━━ Extracted entries
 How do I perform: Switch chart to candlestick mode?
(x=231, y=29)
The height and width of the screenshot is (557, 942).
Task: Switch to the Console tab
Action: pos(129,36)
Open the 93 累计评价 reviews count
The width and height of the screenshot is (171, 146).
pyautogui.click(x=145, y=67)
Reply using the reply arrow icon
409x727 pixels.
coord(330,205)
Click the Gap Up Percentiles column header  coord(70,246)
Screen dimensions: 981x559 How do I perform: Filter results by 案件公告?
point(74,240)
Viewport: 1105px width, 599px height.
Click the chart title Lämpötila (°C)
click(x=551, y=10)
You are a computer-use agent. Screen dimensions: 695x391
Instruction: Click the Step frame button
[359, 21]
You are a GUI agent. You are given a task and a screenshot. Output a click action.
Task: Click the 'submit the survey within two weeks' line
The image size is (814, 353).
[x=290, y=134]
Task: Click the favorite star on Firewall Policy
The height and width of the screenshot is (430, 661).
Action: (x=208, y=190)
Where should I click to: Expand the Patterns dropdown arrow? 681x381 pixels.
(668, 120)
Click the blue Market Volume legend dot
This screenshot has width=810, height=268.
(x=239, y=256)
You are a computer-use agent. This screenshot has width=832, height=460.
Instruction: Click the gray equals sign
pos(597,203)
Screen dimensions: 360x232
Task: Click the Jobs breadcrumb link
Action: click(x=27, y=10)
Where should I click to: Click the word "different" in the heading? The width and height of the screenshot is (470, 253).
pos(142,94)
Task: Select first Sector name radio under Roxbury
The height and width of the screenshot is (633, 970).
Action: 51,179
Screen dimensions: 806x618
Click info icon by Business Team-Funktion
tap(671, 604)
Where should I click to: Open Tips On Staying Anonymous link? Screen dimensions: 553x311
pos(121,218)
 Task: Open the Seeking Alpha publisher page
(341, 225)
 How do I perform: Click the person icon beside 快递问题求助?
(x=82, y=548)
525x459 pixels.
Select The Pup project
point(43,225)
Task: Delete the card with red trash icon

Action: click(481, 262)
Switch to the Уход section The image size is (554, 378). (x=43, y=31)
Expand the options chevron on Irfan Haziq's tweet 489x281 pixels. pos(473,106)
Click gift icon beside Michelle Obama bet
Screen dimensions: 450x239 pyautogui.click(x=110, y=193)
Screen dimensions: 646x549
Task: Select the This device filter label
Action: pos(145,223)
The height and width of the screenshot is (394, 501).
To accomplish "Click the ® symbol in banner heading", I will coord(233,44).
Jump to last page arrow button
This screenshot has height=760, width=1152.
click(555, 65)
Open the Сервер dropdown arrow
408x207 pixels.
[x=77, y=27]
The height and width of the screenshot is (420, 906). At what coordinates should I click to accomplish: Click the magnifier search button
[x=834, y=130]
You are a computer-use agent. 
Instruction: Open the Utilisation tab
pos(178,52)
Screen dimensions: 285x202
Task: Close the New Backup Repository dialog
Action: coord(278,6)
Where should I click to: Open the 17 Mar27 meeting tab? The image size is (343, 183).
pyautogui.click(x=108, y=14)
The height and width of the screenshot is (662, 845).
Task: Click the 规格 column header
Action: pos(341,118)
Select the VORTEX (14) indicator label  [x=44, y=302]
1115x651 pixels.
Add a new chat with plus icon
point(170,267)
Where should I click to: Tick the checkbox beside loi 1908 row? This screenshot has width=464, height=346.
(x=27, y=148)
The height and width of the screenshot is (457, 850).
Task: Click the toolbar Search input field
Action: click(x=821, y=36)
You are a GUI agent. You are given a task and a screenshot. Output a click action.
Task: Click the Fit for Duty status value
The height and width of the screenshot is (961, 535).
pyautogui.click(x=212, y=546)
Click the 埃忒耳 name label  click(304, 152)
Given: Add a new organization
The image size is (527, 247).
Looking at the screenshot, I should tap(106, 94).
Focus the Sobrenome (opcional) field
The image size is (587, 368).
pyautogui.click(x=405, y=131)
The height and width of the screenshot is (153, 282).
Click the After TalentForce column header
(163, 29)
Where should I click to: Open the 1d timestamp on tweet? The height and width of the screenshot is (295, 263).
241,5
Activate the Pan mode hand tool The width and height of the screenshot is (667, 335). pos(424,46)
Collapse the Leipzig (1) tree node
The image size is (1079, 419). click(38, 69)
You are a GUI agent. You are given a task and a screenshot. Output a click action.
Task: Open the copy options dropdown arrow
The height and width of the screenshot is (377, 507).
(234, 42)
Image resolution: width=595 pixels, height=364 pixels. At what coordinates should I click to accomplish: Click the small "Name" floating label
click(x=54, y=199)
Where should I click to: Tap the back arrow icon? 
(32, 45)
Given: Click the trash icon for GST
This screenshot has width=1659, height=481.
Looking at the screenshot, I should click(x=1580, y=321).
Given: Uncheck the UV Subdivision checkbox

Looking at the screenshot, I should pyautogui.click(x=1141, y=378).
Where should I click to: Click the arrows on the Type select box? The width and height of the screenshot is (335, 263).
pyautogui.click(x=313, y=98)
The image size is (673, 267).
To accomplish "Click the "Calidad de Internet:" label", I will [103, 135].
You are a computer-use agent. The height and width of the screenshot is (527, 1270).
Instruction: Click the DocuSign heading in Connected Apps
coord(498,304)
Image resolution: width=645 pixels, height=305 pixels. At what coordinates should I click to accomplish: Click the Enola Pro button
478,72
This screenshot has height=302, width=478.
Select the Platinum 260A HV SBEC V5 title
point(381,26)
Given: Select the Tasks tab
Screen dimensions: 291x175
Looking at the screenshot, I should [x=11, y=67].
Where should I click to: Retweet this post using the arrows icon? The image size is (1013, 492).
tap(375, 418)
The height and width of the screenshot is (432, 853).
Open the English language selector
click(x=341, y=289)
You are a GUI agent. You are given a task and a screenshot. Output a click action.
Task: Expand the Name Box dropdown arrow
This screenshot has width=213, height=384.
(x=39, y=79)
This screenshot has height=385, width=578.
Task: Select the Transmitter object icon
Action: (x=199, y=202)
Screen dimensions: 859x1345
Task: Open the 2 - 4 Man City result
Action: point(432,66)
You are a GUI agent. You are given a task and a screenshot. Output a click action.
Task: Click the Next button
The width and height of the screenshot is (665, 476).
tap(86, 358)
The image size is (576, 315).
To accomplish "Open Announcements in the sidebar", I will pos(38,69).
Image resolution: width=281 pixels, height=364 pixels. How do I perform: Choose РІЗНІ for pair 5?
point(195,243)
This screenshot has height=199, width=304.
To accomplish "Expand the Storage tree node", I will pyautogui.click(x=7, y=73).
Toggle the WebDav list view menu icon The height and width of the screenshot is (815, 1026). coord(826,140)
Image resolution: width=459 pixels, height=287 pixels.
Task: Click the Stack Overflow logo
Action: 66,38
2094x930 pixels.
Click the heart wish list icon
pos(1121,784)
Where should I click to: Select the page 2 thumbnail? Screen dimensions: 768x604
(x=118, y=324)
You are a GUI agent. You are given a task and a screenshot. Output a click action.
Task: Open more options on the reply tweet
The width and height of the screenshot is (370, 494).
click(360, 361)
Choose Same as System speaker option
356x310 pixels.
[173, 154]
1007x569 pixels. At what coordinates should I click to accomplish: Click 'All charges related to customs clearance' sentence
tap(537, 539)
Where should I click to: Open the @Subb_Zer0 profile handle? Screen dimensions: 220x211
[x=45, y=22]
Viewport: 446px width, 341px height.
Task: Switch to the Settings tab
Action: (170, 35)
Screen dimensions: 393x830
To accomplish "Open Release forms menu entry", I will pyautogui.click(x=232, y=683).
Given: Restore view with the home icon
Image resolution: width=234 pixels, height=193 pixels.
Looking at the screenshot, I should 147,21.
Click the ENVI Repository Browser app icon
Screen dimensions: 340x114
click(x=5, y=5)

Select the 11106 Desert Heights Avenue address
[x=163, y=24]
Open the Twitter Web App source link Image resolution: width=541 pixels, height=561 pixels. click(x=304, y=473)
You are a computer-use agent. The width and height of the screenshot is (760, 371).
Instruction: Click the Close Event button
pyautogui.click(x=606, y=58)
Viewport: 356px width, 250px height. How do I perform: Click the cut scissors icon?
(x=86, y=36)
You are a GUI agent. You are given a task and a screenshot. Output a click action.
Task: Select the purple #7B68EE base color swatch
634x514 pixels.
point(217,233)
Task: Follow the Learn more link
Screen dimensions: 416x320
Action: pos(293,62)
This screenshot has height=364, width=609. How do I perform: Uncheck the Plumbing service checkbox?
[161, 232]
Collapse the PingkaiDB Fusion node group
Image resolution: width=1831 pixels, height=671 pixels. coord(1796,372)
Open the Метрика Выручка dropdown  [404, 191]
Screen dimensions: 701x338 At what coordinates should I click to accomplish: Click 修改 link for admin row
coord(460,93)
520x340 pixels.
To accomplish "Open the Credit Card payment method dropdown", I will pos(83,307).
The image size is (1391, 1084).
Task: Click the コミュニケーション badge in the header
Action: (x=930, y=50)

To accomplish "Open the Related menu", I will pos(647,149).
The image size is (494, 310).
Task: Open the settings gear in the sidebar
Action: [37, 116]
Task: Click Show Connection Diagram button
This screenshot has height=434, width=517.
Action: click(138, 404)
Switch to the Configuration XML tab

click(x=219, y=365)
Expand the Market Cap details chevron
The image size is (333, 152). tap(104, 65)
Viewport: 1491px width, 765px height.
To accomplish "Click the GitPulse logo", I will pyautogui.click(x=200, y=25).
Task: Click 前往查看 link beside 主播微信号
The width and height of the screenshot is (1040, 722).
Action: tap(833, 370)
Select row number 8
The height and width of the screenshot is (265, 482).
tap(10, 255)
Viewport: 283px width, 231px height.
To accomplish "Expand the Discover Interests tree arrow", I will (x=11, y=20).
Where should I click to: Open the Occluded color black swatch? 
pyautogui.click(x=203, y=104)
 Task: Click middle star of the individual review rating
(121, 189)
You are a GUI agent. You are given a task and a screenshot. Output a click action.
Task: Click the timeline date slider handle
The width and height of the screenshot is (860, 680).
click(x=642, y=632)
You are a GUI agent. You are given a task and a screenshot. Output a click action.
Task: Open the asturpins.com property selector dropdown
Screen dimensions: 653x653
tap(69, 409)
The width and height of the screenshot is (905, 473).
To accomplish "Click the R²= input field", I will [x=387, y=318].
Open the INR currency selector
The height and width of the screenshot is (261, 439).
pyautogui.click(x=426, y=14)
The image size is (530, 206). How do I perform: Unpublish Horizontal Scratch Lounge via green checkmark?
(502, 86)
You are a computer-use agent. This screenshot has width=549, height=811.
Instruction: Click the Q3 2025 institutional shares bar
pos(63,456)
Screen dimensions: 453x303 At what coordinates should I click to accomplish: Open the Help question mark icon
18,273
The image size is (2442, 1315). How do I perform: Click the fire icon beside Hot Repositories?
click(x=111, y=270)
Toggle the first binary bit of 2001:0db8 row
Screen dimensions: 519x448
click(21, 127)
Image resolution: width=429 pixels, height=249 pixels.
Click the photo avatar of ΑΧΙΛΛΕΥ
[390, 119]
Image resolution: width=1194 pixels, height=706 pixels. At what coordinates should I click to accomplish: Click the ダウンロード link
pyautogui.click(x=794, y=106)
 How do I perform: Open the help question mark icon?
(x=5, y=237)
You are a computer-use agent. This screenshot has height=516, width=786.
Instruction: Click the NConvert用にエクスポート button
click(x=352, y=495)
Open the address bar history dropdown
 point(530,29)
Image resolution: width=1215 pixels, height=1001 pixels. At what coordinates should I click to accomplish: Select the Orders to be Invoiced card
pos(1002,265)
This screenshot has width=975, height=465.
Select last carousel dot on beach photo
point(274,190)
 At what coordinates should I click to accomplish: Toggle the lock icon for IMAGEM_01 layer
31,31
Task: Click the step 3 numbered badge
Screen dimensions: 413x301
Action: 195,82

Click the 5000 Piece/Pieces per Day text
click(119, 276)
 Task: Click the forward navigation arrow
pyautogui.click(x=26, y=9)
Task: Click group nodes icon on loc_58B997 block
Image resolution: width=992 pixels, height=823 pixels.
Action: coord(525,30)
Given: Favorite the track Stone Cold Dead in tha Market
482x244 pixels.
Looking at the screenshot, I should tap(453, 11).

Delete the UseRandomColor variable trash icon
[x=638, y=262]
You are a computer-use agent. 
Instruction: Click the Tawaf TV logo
━━━━
Return only the lines above that run from the opening line through the line containing "Screen dimensions: 806x618", exactly as written.

Answer to this task:
 How do I perform: Switch chart to candlestick mode?
(x=231, y=29)
The height and width of the screenshot is (557, 942).
Task: Switch to the Console tab
Action: pos(129,36)
Open the 93 累计评价 reviews count
The width and height of the screenshot is (171, 146).
pyautogui.click(x=145, y=67)
Reply using the reply arrow icon
409x727 pixels.
coord(330,205)
Click the Gap Up Percentiles column header  coord(70,246)
Screen dimensions: 981x559 How do I perform: Filter results by 案件公告?
point(74,240)
Viewport: 1105px width, 599px height.
Click the chart title Lämpötila (°C)
click(x=551, y=10)
You are a computer-use agent. Screen dimensions: 695x391
Instruction: Click the Step frame button
[359, 21]
You are a GUI agent. You are given a task and a screenshot. Output a click action.
Task: Click the 'submit the survey within two weeks' line
The image size is (814, 353).
[x=290, y=134]
Task: Click the favorite star on Firewall Policy
The height and width of the screenshot is (430, 661).
Action: (x=208, y=190)
Where should I click to: Expand the Patterns dropdown arrow? 681x381 pixels.
(668, 120)
Click the blue Market Volume legend dot
This screenshot has width=810, height=268.
(x=239, y=256)
You are a computer-use agent. This screenshot has width=832, height=460.
Instruction: Click the gray equals sign
pos(597,203)
Screen dimensions: 360x232
Task: Click the Jobs breadcrumb link
Action: click(x=27, y=10)
Where should I click to: Click the word "different" in the heading? The width and height of the screenshot is (470, 253).
pos(142,94)
Task: Select first Sector name radio under Roxbury
The height and width of the screenshot is (633, 970).
Action: 51,179
Screen dimensions: 806x618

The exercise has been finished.